Amerika Birleşik Devletleri Medicare veri tabanından (2019-2021) alınan ekonomik analizler, FL hastası başına ortalama yıllık doğrudan maliyetin 85.000 ABD Doları olduğunu bildirmektedir; bunun temel nedeni biyolojik terapi (48.000 ABD Doları) ve yatarak tedavi (22.000 ABD Dolarıdır).

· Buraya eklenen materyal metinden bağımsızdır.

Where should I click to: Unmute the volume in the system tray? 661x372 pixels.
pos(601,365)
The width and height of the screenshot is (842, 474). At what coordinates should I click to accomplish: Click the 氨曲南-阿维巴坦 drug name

Rituksimab bazlı kemoimmünoterapiye karşı obinutuzumab+lenalidomid için artan maliyet etkililik oranı (ICER), kazanılan kaliteye göre ayarlanmış yaşam yılı (QALY) başına 62.000 ABD dolarıdır (NCCN 2024).

Risk faktörleri arasında ailede NHL öyküsü (göreceli riskRR=2,5; %95CI2,0–3,1) ve mesleki pestisit maruziyeti (RR=1,8; %95CI1,4–2,3) yer alır. Tersine, otoimmün hastalık öyküsü orta düzeyde bir koruyucu etki sağlar (RR=0,7; %95CI0,5-0,9). Sigara içme ve obezite gibi değiştirilebilir faktörler, çok değişkenli ayarlama sonrasında tutarlı ilişkiler göstermedi (p>0.05).

Patofizyoloji

FL'deki belirgin genetik lezyon, BCL2 genini immünoglobulin ağır zincir güçlendiriciyle yan yana getiren ve vakaların >%85'inde yapısal BCL2 aşırı ekspresyonuna yol açan t(14;18)(q32;q21) translokasyonudur. BCL2 apoptozu inhibe ederek, aksi takdirde programlanmış hücre ölümüne maruz kalacak olan germinal merkez B hücrelerinin hayatta kalmasına olanak tanır. Tekrarlayan ek mutasyonlar arasında vakaların %27'sinde EZH2 (Y641), CREBBP (%15) ve KMT2D (%13) yer alır.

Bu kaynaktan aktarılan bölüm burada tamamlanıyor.